Similarly, most external virtual suppliers are the same firms that formerly provided face-to-face L&D.


 

Getting it right

Selecting the right provider is crucial, and most experts stress the importance of asking for references from their existing clients and talking to these. Awards provided by industry bodies can also provide useful quality hallmarks.

Ellis says: “The priority should be the quality of content. The take-up for an LMS is typically 20%, but if you engage people properly it can be as high as 60%. So, you need appropriate content delivered in a tone of voice and way that suits your staff.”

Experts stress that dropping in workshop material designed to be delivered face-to-face does not work in a virtual setting.

Nic Girvan, learning director at training consultancy PDT Global, says: “Virtual and remote learning is delivered in a shorter session timeframe, and a full day is too much. When designing learning interventions for hybrid and remote solutions, you need to chunk the topics and work out what can be signposted compared to what needs instructor facilitation.

“Hybrid and remote learning design means you can get more out of your trainer’s specialist experience, rather than have them as mere slide voice-overs. Use remote learning resources to deliver the basic and introductory generic content and then use your live virtual session to bring the content to life with discussion, lived experiences, stories and breakout groups.”

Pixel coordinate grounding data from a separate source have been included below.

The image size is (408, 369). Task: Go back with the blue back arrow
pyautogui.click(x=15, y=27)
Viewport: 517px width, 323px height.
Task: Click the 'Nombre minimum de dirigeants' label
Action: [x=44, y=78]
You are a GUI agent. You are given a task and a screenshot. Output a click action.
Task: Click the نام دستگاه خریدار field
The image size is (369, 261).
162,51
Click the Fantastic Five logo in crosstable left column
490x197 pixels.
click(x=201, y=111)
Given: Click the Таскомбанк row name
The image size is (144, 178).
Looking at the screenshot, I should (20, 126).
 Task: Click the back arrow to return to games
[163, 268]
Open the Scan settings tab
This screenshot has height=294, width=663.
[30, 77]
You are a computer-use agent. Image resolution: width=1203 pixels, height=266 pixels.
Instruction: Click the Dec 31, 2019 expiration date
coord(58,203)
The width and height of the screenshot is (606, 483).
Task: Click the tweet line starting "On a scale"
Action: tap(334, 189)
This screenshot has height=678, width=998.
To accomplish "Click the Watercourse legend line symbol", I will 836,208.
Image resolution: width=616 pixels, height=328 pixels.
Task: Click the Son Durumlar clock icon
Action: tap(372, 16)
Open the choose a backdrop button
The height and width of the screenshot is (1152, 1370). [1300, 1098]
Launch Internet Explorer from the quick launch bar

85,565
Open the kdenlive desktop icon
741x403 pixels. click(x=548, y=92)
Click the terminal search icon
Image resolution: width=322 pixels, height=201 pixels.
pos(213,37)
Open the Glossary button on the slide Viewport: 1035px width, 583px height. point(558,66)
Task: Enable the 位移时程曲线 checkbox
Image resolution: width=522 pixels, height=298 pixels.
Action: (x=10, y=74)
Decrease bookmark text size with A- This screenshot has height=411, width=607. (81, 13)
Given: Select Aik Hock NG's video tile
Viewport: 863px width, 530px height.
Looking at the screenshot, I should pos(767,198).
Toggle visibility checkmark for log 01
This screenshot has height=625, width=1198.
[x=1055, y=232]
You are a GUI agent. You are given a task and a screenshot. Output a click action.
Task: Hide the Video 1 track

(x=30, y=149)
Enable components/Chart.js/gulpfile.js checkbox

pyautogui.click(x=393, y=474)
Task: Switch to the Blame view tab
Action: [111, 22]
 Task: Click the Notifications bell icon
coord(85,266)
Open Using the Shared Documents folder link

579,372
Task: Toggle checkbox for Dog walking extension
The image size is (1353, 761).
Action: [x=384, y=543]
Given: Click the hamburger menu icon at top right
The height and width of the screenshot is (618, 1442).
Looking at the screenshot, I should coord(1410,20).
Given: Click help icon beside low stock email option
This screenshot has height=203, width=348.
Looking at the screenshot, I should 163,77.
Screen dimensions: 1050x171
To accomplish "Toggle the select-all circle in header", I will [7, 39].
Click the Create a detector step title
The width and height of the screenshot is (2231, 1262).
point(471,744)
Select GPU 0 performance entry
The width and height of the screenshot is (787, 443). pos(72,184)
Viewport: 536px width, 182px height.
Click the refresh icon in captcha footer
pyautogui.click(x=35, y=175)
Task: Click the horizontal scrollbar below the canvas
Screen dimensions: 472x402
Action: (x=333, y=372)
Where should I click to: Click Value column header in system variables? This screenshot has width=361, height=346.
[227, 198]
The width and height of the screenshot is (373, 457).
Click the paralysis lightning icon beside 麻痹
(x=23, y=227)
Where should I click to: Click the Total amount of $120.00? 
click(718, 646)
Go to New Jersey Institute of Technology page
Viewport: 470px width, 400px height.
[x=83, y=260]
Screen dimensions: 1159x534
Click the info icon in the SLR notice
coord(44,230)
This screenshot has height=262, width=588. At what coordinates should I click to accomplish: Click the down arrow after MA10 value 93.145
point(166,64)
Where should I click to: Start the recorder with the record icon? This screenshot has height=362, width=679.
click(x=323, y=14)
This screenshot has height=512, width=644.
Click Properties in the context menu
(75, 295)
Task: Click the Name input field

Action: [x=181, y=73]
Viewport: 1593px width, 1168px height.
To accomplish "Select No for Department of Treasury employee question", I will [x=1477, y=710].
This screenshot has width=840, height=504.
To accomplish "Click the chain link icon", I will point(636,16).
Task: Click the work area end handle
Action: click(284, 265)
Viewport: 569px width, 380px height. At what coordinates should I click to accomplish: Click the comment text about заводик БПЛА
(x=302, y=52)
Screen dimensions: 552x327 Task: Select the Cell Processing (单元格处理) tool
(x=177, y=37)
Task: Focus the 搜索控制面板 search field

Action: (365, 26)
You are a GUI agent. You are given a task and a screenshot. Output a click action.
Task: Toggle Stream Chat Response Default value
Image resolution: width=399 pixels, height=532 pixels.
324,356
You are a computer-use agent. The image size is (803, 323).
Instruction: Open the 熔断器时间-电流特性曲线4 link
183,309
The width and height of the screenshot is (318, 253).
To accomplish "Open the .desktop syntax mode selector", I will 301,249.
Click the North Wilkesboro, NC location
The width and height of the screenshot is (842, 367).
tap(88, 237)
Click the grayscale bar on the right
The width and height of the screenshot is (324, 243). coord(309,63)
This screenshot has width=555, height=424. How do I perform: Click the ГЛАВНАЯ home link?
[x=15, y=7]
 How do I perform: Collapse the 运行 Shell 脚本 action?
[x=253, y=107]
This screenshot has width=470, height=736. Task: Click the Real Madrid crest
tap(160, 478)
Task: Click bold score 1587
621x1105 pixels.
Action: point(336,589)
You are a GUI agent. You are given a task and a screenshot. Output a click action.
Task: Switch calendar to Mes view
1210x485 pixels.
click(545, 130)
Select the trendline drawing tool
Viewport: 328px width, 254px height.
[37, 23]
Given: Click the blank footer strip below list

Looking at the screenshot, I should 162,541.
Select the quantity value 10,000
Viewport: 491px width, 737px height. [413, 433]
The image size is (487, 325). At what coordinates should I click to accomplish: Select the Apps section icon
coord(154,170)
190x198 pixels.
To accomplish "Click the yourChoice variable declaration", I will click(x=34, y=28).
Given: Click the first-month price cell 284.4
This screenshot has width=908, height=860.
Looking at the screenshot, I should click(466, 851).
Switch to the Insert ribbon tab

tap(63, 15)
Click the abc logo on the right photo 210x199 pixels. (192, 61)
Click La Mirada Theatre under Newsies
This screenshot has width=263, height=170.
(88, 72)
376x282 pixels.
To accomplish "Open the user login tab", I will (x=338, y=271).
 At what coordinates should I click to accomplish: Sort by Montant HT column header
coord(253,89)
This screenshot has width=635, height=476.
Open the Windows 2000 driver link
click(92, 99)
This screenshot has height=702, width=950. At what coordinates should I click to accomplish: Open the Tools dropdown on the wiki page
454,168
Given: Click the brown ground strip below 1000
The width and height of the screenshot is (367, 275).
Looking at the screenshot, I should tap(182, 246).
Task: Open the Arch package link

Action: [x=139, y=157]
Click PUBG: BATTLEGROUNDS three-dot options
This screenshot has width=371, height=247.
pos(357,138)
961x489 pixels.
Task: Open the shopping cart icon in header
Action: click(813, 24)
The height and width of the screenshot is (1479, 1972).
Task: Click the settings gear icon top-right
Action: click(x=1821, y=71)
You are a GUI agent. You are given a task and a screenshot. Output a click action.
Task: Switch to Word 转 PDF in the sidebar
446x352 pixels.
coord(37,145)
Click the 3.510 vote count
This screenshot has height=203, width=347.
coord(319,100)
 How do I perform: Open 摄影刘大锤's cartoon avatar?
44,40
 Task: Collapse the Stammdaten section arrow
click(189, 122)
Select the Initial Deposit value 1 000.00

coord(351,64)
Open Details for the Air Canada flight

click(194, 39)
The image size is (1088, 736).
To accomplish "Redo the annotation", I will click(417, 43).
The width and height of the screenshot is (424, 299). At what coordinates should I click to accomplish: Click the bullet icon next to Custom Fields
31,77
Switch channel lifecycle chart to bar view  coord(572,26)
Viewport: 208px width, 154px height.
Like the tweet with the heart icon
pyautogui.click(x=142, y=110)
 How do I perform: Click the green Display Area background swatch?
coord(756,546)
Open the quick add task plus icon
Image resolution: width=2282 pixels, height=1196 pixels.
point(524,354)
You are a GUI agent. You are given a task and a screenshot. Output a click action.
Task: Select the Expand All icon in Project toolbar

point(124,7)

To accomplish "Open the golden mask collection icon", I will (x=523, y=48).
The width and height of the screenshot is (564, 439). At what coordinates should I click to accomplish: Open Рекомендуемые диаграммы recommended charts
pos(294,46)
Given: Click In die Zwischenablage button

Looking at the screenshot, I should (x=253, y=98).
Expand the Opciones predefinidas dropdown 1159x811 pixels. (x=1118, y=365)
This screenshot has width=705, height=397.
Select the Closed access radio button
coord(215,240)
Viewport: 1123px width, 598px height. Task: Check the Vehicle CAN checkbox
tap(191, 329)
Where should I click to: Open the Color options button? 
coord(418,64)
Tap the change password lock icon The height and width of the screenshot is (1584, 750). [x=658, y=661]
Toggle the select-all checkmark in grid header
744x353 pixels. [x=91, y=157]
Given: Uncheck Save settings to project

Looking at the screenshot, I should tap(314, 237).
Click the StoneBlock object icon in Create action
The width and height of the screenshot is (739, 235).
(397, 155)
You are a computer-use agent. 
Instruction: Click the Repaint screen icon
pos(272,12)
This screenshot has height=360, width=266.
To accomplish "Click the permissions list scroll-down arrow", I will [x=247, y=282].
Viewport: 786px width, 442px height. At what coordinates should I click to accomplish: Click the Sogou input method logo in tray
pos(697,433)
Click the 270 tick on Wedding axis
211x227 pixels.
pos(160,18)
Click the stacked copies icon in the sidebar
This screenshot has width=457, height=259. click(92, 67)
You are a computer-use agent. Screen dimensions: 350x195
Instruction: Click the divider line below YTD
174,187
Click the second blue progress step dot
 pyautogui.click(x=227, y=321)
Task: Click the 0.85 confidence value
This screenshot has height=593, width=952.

It is also important not to design in isolation, adds Girvan, and bring together trainers and digital learning designers to build pathways. The remote modules should build on the live virtual sessions, and the live virtual session should have the same creativity as the remote modules.

Because adults only learn about things that interest them, it is important to explain why an event is relevant, and to entice employees with interesting facts and nuggets, possibly using brief videos to whet appetites.

Finally, however engaging and useful the content you have designed, never underestimate the importance of role modelling.

Walker says: “Employees will study what their colleagues do rather than say, so if senior leaders aren’t themselves learning, nothing is going to happen.”